»»
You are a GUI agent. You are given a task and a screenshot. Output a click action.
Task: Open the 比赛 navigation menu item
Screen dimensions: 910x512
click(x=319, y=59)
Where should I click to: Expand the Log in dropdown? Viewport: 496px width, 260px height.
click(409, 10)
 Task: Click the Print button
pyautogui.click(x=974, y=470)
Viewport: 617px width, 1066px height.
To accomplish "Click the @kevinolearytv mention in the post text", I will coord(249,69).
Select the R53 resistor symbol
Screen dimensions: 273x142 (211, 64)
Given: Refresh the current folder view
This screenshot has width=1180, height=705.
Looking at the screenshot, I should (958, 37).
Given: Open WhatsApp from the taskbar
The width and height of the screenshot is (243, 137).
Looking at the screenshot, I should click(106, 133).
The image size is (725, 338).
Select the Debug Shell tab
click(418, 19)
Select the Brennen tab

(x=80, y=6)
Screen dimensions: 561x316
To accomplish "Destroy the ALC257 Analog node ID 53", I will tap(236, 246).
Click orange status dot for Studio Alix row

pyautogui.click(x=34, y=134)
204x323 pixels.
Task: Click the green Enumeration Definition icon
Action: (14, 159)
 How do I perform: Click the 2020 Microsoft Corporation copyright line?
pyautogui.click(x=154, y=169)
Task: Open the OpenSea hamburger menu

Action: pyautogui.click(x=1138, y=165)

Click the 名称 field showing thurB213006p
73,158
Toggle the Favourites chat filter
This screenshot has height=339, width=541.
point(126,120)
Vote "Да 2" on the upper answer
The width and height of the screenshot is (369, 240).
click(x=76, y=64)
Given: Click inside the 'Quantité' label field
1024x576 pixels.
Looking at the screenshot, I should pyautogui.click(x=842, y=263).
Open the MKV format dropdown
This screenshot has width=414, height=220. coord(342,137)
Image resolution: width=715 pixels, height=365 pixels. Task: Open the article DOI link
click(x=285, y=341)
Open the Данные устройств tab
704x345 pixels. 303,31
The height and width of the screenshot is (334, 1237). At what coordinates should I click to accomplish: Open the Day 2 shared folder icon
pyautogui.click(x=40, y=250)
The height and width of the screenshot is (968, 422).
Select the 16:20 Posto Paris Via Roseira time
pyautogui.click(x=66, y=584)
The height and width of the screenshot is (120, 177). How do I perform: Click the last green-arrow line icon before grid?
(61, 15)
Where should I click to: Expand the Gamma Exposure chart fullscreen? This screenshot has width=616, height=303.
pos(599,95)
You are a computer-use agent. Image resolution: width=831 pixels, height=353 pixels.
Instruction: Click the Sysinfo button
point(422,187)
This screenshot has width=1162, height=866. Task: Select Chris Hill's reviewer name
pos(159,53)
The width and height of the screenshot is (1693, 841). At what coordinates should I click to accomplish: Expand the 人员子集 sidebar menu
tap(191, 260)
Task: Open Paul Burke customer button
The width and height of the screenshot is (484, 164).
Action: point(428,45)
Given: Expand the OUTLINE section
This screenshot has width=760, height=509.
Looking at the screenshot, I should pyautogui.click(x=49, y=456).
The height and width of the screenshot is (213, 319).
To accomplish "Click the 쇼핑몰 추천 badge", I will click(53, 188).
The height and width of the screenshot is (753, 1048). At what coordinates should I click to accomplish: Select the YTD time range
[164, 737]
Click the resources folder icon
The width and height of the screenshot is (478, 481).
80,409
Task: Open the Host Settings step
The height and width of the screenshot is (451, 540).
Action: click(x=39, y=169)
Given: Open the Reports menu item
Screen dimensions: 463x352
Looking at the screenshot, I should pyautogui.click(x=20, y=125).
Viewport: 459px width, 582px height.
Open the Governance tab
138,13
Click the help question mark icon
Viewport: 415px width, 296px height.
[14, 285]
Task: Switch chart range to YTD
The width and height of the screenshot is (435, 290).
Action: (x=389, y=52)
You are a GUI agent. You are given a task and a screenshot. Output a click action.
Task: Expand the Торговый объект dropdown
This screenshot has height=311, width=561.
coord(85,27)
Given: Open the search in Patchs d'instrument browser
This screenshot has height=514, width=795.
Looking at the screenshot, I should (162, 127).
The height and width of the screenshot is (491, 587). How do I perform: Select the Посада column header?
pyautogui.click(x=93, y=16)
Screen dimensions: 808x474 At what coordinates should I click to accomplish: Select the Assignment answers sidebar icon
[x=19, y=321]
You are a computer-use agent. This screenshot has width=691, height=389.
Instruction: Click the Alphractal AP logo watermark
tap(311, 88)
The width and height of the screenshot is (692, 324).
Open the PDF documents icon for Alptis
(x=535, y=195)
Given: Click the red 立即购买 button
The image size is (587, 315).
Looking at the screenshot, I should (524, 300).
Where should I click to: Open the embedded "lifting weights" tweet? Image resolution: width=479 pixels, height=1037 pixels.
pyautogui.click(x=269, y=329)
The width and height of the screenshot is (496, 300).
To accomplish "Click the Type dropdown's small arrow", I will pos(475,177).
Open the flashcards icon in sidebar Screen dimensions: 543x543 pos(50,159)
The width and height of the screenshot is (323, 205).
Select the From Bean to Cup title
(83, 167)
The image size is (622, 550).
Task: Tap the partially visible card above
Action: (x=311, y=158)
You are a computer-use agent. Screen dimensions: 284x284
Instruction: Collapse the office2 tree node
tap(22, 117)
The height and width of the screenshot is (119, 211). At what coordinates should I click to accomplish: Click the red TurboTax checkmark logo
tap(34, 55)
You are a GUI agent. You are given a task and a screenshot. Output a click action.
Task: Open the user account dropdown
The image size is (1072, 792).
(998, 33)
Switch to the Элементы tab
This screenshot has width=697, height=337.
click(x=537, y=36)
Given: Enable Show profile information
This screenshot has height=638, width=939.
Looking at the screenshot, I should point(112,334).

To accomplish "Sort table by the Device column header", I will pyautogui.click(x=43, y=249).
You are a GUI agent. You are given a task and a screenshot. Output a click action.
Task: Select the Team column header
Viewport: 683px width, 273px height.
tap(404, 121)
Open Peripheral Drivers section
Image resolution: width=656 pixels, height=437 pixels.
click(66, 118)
««
Required action
Search the data for "item". Copy every line that has it.

Exercise response
Task: Open the 比赛 navigation menu item
Given: Open the Reports menu item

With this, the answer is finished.